I mention this aspect of the Gospel reading today not because I’m against vacations. I’m certainly in agreement that many of us work ourselves to unnecessary and even unhealthy extents and that our busy, capitalist culture does not allow sufficient time for rest and reflection. I can also assure that you I will be taking full advantage of all of my vacation days. No, I don’t think this reading is calling us to give up vacations forever and to work from now until eternity. Instead, I think it demonstrates for us the potential value of being interrupted. Jesus and his disciples had a plan—they were going away to rest—until they were faced with suffering people who needed their help. When Jesus saw there was important work that he had to do, he did not hesitate to scrap his plans for a quiet, uncomplicated time away. He did not hesitate to revise his course, to be interrupted—and he made many lives better as a result.

I wonder if there’s something in your life right now that could use some interruption—if you’re stuck going down a path that isn’t very productive or that could simply benefit from a little realignment. I wonder if there are people or concerns or opportunities you are failing to see because you are so focused on what you have planned and what you think you want. What do you and the world lose when you insist on staying the course? What healing might happen, what learning might take place if only you would let yourself be interrupted?
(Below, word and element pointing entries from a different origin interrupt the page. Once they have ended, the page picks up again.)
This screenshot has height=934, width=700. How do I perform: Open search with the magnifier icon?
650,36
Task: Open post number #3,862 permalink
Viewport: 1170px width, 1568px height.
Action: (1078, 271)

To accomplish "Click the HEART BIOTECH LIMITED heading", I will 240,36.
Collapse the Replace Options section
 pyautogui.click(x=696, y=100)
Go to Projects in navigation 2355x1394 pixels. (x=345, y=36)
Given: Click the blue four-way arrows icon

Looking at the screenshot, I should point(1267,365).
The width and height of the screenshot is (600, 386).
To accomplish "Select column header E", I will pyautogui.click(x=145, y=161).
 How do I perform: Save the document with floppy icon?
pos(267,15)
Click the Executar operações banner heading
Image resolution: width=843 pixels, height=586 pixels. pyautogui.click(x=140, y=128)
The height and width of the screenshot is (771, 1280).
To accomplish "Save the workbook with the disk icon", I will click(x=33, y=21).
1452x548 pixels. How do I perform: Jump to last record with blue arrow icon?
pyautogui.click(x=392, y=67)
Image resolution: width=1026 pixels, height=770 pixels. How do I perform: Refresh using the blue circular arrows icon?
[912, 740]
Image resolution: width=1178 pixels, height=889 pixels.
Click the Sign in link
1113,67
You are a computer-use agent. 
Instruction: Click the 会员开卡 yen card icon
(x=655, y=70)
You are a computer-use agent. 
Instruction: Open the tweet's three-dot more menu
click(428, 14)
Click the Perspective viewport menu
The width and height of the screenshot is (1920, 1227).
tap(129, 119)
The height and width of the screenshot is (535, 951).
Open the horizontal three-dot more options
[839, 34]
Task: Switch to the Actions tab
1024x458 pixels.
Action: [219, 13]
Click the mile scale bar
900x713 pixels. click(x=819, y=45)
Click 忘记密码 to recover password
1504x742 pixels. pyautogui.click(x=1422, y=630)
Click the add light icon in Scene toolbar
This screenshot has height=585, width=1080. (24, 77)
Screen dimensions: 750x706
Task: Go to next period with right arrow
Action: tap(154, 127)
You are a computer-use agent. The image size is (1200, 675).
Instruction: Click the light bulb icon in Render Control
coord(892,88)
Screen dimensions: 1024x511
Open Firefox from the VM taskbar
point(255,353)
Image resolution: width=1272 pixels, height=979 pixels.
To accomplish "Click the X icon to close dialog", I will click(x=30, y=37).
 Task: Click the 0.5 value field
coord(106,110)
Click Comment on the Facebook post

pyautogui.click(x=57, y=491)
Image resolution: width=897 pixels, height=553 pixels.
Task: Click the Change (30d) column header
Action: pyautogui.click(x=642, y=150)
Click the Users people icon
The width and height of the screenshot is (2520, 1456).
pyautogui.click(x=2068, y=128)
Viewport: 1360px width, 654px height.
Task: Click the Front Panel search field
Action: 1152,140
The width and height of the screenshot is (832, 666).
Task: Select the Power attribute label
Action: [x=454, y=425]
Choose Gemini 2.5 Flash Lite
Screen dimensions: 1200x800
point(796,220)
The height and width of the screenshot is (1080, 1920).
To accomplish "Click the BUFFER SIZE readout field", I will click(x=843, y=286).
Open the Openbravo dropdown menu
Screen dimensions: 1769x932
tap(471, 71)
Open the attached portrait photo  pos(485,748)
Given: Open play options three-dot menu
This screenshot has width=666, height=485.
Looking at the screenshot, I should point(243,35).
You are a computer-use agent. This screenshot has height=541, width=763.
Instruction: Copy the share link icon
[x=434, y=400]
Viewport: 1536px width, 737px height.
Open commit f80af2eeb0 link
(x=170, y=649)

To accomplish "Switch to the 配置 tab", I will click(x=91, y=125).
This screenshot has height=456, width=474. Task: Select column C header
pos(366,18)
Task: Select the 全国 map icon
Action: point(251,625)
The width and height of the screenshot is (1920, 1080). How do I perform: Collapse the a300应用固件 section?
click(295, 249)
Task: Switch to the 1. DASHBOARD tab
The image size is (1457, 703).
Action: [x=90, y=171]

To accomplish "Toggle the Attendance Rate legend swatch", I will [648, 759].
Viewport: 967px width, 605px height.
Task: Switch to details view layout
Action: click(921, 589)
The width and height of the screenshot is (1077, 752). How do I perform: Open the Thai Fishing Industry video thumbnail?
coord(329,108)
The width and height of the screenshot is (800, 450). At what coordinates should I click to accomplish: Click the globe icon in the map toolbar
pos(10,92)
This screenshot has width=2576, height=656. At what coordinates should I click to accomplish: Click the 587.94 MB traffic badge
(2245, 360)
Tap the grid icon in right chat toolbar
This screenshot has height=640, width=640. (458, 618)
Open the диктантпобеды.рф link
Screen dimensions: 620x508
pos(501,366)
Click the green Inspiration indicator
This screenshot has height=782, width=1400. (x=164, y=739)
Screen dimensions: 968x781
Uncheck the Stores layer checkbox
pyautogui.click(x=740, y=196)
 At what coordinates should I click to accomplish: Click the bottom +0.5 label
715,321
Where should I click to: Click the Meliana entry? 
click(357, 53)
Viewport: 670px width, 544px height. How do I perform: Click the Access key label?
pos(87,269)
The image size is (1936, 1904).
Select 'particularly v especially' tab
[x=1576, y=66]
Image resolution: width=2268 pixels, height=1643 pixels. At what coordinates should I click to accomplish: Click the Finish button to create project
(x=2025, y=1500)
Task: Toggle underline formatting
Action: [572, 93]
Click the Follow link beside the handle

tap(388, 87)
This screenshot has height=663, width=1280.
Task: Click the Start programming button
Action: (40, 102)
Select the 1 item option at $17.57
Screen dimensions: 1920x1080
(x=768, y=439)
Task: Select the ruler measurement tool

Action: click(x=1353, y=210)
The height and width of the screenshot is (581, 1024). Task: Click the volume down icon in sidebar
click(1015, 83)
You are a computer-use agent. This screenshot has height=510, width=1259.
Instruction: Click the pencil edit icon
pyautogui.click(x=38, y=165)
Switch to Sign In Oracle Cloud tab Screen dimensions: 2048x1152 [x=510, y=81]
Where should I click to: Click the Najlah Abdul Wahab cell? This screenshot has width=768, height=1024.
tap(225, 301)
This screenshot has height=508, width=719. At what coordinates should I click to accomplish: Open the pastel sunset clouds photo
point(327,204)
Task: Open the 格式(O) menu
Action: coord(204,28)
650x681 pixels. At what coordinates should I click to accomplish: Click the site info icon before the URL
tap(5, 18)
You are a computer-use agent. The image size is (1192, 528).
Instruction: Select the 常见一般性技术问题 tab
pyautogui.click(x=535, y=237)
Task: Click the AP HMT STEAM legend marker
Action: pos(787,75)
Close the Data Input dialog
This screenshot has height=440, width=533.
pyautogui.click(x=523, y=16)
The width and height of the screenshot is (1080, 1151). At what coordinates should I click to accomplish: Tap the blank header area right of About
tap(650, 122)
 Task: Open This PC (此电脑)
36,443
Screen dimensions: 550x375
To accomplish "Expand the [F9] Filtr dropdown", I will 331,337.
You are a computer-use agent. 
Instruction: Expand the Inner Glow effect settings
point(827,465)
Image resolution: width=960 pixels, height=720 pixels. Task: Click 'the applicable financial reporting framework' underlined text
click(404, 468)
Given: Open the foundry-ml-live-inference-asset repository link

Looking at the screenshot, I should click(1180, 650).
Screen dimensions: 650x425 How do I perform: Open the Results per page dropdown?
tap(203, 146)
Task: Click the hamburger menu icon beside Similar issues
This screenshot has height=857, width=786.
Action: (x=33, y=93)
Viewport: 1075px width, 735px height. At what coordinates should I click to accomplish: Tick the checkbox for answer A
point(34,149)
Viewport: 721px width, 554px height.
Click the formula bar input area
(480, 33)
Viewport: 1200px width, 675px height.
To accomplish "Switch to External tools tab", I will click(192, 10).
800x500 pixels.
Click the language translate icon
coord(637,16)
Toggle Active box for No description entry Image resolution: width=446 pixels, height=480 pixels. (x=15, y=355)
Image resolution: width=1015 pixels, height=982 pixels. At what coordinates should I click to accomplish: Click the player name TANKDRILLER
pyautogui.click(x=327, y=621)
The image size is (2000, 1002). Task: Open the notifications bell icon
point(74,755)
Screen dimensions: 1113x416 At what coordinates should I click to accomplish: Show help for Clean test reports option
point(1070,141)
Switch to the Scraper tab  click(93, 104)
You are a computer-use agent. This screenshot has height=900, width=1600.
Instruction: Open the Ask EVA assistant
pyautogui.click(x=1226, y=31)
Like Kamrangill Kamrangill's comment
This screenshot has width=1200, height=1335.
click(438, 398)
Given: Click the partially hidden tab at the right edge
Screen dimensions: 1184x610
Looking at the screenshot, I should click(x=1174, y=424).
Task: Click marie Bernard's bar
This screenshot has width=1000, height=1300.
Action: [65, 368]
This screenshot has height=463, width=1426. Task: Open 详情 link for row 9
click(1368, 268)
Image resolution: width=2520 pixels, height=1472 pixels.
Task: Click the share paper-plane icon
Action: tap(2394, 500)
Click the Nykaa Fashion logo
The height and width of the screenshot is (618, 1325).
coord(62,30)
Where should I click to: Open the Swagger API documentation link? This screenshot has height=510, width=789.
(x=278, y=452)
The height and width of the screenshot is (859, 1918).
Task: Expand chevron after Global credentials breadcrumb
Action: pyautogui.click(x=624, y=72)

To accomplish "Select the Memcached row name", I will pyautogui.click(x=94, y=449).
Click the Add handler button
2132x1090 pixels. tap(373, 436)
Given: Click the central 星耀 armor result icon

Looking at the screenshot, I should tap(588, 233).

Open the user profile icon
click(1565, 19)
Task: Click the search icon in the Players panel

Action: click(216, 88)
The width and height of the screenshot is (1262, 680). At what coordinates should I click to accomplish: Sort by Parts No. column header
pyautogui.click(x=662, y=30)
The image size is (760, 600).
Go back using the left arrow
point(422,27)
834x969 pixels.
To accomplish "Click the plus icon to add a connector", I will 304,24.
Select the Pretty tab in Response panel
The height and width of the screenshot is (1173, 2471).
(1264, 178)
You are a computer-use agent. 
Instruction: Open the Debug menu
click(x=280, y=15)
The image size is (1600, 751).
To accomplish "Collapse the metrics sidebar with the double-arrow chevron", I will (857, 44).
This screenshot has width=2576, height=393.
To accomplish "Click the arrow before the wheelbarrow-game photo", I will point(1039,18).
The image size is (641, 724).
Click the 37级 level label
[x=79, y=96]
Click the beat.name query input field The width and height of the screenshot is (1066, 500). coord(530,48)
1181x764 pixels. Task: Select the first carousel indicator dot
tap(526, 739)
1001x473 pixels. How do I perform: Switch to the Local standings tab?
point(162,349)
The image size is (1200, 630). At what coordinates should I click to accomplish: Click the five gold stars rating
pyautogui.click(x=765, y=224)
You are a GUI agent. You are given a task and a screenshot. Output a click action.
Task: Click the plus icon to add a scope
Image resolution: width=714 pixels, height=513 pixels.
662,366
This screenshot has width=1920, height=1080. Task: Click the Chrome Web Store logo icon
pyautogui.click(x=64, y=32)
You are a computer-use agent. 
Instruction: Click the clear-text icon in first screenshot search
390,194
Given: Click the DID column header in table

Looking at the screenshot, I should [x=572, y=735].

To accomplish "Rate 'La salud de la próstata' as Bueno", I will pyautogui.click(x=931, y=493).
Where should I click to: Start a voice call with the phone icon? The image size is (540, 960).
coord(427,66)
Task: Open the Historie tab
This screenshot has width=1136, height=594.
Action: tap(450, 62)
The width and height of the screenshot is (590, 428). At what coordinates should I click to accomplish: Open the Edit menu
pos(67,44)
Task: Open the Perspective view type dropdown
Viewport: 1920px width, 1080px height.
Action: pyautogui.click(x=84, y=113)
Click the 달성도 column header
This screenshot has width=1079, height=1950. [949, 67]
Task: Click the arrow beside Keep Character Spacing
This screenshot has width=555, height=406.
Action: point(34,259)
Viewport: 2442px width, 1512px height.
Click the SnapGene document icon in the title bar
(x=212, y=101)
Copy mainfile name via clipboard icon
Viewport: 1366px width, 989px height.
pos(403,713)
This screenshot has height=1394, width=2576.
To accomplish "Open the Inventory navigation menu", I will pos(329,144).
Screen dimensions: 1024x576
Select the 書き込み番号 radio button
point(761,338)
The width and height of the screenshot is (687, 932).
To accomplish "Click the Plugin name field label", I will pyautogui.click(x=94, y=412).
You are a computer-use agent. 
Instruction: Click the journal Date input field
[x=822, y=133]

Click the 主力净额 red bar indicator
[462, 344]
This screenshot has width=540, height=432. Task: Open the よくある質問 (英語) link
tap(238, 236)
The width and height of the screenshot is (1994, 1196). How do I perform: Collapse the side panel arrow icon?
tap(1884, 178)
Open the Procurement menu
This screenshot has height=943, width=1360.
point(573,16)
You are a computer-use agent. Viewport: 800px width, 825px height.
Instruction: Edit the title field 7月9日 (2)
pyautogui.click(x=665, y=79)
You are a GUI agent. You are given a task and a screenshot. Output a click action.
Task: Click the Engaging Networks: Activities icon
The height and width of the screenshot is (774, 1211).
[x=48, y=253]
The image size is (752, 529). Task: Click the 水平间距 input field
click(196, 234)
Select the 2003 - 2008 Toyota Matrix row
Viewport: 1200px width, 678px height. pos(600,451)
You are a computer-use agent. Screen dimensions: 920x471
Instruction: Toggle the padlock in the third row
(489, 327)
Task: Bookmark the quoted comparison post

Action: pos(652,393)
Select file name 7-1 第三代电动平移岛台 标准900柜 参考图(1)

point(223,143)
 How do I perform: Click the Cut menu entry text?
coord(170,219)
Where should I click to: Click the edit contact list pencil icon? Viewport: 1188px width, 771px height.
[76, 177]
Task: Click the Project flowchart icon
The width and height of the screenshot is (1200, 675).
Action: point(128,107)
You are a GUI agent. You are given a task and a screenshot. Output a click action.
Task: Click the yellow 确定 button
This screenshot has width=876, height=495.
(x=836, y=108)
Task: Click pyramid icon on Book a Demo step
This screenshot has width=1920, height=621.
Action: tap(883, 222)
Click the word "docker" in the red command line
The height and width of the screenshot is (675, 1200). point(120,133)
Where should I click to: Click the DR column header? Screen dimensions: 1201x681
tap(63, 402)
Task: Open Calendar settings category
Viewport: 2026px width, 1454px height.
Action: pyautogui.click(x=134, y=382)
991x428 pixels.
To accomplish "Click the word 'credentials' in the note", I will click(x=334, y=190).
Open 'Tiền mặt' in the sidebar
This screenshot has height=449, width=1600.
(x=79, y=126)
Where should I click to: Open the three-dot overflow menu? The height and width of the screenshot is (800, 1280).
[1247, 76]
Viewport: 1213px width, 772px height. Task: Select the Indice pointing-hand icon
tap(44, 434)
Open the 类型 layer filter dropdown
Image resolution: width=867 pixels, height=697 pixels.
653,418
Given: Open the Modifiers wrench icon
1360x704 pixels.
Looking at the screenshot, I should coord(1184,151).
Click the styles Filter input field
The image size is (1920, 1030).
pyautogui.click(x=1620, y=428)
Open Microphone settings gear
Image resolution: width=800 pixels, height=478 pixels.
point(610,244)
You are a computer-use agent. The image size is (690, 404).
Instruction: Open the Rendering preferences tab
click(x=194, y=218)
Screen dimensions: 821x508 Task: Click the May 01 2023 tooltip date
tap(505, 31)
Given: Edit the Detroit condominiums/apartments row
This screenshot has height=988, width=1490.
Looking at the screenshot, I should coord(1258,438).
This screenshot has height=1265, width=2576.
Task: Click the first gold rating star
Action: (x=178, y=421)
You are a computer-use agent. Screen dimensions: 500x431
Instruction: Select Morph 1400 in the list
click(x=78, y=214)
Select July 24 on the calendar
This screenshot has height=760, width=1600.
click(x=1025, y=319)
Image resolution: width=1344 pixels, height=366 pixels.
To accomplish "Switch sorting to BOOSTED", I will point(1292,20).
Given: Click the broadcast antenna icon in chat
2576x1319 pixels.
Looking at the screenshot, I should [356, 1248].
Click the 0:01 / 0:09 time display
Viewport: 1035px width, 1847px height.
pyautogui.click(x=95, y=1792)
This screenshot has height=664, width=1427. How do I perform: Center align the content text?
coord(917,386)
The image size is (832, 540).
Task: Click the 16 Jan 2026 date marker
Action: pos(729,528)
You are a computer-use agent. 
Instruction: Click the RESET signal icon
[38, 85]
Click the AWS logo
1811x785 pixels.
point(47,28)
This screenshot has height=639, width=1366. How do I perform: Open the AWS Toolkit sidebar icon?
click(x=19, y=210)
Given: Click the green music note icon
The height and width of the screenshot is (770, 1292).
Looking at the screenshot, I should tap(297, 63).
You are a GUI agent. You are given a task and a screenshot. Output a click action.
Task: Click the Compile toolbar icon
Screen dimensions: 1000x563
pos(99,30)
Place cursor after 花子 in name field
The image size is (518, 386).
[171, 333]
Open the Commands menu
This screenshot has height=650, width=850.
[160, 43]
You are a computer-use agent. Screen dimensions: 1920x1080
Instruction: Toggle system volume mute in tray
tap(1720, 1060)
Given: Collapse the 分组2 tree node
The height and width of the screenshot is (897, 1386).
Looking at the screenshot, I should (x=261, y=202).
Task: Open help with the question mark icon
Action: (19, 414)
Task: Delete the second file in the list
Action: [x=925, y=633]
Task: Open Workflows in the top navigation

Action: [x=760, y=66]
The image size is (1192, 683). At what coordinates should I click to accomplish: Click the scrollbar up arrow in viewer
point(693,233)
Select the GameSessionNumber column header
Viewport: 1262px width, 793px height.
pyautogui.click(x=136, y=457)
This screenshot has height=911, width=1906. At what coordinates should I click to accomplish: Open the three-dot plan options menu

As you enjoy your own summer vacation in the next few weeks, whether that vacation is on the other side of the world or a retreat in your own home living room, by all means relax—sleep in, open up a book, cool off in the pool, binge on Netflix. But amidst your refreshment and leisure, take some time to think about how God may be interrupting the trajectory of your life and reorienting you in an entirely new direction. And don’t dismiss the interruption all too hastily. After all, not all interruptions are bad: an interruption could lead you to the most significant discovery of your life; an interruption could bring you more joy than you ever thought you could experience. But you have to be ready to pursue the direction in which God’s interruption might lead. You have to be willing to take a working vacation.